Article Written by Dominic Sivitili
Among the grey autumn seas of the San Juan Islands and the stunningly green campus of UW’s Friday Harbor Labs, Astrobiology held its annual workshop. The ferry bound for Friday Harbor carried our group of Astrobiologists as the R/V Rachel Carson docked in the harbor after a week of exploring the ocean’s capacity for memory with a team of artists and scientists.
Aboard the Rachel Carson, Astrobiologists and the Ocean Memory group led by Roger Buick and Jody Deming set out on three trips to trawl the San Juan Channel for bottom-dwelling invertebrates. Invertebrate groups representing the morphological diversity that evolved during the Cambrian Explosion were hauled up from the depths and brought to the labs. Within the morphology of these animals exists a history of our evolution and the early, emerging complexity of the body and mind.
The lab water tables were soon inhabited by a diversity of invertebrate body plans: the radially symmetric and the bilateral; the soft and the jointed; the multilimbed and the limbless; grazers, hunters, and passive filter feeders. Such body plans were among those that lived long enough to reproduce during the early evolution of animals and tell the tale of their survival in their unique morphology.
Joined by the Ocean Memory group, our evening discussions stretched our understanding of life and intelligence. How is memory of the past stored in the physical and biological world of the present? What can we hypothesize about other forms of intelligence in the universe by understanding the diversity of the nervous system and behavior of animals on Earth? Only by daring to ask such questions will we one day be able to speculate an answer for them.

◆ Instructions to follow
From the Friday Harbor workshop article, reproduce the passage starting with "Article Written by" and going on through "artists and scientists.". The lines that come next are taken from a different source than the workshop article above.

◆ Source data
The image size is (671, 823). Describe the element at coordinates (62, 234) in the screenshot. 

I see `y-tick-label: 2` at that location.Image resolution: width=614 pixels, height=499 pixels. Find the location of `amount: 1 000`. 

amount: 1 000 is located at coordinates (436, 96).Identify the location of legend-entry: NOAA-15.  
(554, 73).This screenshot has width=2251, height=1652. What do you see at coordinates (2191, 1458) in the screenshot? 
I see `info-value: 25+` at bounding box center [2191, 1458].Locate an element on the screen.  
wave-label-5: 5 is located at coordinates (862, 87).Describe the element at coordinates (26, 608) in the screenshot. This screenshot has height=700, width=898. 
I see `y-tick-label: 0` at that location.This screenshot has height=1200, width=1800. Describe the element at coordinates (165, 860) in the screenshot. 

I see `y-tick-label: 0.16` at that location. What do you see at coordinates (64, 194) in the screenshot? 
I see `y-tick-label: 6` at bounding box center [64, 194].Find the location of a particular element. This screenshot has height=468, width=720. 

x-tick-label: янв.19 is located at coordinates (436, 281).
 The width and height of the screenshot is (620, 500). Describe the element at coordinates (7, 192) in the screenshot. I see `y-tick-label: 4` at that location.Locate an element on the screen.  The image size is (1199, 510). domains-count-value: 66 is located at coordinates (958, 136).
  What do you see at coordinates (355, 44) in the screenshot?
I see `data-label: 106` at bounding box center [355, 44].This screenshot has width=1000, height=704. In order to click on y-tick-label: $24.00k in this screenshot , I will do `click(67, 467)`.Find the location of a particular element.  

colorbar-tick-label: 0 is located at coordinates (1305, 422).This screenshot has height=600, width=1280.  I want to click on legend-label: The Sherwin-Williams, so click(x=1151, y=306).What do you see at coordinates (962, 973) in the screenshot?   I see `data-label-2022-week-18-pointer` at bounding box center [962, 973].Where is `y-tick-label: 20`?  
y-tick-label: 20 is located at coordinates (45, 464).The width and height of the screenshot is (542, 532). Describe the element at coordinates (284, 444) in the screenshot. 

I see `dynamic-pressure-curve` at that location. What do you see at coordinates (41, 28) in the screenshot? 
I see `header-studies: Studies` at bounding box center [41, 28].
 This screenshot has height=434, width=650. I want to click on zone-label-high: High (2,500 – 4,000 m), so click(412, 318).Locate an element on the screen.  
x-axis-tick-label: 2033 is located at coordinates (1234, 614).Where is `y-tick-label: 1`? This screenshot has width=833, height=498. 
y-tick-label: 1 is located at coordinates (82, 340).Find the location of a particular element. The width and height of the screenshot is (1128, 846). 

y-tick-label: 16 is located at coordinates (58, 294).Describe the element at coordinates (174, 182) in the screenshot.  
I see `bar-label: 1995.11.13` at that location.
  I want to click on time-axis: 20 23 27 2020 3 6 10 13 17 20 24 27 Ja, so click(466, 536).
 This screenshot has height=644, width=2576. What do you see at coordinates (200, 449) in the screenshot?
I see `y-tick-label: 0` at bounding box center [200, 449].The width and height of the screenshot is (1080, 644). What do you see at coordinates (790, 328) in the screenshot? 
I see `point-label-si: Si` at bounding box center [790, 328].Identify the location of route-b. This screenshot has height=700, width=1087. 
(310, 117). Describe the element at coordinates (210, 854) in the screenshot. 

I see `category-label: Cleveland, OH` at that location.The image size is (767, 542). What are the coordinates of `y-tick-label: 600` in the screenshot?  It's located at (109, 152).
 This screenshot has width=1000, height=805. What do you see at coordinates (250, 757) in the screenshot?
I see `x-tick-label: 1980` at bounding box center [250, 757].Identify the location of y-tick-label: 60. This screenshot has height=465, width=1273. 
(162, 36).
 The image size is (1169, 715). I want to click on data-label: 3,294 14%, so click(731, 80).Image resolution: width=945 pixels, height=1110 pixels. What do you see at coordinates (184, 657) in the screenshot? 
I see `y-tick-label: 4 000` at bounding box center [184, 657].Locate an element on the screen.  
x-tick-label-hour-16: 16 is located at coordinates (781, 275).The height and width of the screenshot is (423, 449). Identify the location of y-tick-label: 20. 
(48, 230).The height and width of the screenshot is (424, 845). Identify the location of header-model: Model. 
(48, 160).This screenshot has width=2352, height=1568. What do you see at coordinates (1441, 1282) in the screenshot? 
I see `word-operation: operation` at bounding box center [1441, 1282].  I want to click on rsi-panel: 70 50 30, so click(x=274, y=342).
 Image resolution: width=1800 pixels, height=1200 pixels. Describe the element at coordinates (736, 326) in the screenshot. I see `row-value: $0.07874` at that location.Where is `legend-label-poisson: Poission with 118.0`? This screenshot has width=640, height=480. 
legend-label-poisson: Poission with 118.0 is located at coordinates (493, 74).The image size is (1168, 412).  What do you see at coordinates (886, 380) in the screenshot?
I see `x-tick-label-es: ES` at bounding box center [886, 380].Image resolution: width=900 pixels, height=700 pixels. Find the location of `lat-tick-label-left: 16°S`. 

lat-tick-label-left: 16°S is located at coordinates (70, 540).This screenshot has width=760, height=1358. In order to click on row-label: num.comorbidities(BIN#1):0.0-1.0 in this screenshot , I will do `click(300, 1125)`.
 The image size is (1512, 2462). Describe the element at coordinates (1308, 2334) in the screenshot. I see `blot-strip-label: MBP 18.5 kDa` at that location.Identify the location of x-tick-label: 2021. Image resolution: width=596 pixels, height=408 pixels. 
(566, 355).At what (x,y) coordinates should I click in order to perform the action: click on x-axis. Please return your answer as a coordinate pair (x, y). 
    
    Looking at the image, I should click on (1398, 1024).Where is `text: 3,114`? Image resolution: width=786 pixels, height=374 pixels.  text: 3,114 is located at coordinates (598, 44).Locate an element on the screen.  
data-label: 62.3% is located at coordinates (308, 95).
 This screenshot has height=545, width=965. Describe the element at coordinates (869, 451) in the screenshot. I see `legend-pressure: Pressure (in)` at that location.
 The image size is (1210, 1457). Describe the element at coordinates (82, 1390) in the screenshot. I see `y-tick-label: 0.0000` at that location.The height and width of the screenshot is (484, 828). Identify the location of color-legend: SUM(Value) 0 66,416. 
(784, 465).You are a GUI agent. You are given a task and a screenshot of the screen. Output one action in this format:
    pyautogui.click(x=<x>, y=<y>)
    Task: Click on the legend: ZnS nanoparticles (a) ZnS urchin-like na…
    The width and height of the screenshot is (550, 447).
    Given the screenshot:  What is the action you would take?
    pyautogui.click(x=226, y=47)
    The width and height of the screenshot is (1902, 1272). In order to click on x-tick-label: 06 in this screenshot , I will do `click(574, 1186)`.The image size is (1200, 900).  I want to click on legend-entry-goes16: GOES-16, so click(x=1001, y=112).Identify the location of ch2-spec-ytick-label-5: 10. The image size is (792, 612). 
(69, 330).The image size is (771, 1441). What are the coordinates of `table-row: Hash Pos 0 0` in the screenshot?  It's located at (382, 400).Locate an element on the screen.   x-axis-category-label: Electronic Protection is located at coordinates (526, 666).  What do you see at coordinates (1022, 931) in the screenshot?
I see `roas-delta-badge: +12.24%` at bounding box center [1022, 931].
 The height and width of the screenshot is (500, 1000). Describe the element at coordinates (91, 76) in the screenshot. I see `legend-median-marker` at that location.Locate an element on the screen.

◆ Answer to this exercise
Article Written by Dominic Sivitili
Among the grey autumn seas of the San Juan Islands and the stunningly green campus of UW’s Friday Harbor Labs, Astrobiology held its annual workshop. The ferry bound for Friday Harbor carried our group of Astrobiologists as the R/V Rachel Carson docked in the harbor after a week of exploring the ocean’s capacity for memory with a team of artists and scientists.